No one else is a sure full-time starter, though.

I think both Brian Rolle and Ross Homan could be starters in the right scenario, but more likely they are situational guys who play special teams and fill in the when people are injured. Neither is as big as the league would like, but both run well, have great instincts and high football IQs.

From a talent standpoint, I think Homan has always been underrated (perhaps because he came from a Division IV school), but he’s had trouble staying healthy, and I’m sure that will hurt him on some draft boards. He’s always played the pass well, so I could see him winning a regular role in someone’s nickel package.

Rolle has a better chance to play every down, and he would not be the first guy with his body type to do it. He did fine in workouts, but expect him to be a guy who outplays his physical ability.

He seems like the kind of guy the Colts or another Cover-2 team like the Vikings could use. He has the strength to hold his own inside, but his frame makes him susceptible to getting walled off a bit too easily.

I think the same thing (Re: scheme) about Jermale Hines, but that would be if he adds a few pounds and moves to linebacker. Probably 10 years ago he would be an in-the-box safety such as Roy Williams, but those days are fading away as teams favor smaller, faster safeties to combat the league’s growing pass-happiness.

Size aside, Hines is a great football player. He plays hard, brings the wood without getting out of control and reacts very quickly to what he sees. It’s not hard to see why the coaches always praised his football sense, and he plays fast as a result. Of course, a move to linebacker brings questions about how he would handle blockers.

The two cornerbacks both seem to me to be greater enigmas than you would imagine from multi-year starters, but neither Chimdi Chekwa nor Devon Torrence ever really seemed to excel at turning and playing the ball consistently despite both having the size and speed to run with and compete with anyone. That leaves me wondering if they could learn in the pros or they are what they are.

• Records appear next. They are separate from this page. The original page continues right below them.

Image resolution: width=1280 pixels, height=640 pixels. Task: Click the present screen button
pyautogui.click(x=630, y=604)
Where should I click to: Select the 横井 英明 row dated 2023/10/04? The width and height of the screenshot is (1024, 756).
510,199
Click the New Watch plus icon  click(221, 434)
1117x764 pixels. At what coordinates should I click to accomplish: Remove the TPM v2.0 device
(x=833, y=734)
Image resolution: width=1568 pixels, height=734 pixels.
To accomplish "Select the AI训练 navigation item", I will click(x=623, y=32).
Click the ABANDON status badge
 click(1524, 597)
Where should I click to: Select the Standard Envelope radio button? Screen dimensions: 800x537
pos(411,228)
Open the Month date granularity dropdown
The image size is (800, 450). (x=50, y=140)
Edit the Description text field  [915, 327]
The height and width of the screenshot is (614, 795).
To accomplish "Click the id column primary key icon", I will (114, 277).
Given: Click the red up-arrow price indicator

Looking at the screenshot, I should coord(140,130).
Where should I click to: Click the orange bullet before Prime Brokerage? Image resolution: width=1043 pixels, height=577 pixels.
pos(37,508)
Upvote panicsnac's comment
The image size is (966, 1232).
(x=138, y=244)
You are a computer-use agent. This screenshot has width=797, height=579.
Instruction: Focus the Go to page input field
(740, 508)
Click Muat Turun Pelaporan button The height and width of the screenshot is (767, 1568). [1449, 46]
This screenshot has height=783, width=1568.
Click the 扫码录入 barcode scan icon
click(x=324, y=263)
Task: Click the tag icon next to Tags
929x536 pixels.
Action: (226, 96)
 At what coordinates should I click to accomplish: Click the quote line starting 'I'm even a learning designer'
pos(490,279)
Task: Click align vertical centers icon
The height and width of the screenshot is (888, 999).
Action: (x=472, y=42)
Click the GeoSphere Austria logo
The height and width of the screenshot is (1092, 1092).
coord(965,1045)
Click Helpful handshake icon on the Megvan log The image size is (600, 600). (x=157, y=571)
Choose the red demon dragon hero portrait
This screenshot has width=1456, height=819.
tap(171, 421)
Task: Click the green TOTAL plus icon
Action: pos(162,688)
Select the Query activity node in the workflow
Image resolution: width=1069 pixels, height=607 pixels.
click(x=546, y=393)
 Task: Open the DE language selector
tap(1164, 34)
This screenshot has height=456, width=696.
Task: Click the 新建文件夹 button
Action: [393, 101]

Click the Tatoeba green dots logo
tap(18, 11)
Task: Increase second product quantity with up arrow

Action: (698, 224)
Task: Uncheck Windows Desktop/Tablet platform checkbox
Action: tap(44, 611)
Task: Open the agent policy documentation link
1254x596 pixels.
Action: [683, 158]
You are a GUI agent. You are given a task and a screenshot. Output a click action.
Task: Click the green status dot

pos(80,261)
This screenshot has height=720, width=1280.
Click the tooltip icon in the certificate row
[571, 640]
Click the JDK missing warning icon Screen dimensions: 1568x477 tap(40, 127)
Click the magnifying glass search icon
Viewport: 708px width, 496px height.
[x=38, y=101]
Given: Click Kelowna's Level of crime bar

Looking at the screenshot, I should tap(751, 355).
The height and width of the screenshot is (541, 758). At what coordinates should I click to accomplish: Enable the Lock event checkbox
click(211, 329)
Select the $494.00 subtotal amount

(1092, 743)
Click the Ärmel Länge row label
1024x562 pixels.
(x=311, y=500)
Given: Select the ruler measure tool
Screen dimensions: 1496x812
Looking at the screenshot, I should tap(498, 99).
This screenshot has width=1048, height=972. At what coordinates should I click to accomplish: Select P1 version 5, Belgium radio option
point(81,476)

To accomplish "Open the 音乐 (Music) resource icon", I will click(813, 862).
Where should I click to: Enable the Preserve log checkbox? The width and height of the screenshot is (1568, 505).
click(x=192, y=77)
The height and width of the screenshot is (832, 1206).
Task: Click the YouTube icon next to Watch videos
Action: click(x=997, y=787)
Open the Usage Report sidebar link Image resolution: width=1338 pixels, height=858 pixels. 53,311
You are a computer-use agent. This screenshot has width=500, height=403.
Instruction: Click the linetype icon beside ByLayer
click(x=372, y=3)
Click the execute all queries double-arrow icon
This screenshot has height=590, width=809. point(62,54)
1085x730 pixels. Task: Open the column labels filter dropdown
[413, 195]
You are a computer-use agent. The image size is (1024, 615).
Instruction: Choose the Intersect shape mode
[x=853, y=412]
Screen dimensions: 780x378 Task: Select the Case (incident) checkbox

Torrence, in particular, has reason to be raw considering he maintained a baseball career until two years ago and began his OSU career as a wide receiver.

Moving to the other side of the ball, I’d take both guards, Justin Boren and Bryant Browning, on my team any day. Both are intelligent guys, strong guys, but neither is among the most athletic at their position. I bet both get under-drafted but are on 53-man rosters next year.

Boren plans to play closer to 300 pounds than the 320 or so he carried last season, so it will be interesting to see what effect that has on him. He’s a mauler who finishes every block.

I must admit Dane Sanzenbacher had a far better college career than I expected after seeing him in high school, and I’m afraid I’ll be guilty of doubting him again as he moves to the next level. He’s got great hands, smarts and plenty of speed. He can find open spots in a zone and open up a guy in the open field to create separation, but I’m not sure how he can get off the line of scrimmage in the NFL. I like his quickness, but I’m afraid he lacks the upper body strength to beat jams and break tackles to run after the catch. I’m guessing he’ll get drafted, and he’s got a chance to impress a coach and make a team, but I’m not sure what kind of impact he’ll have over time.

Finally, there’s Brandon Saine. He was invited to the combine, where he predictably ran well, and he has great hands for a running back, but he has never had much luck making people miss or finding daylight. He may be a great sprinter, but he lacks short-area quickness. He might have a role with a team, but it will take some creativity.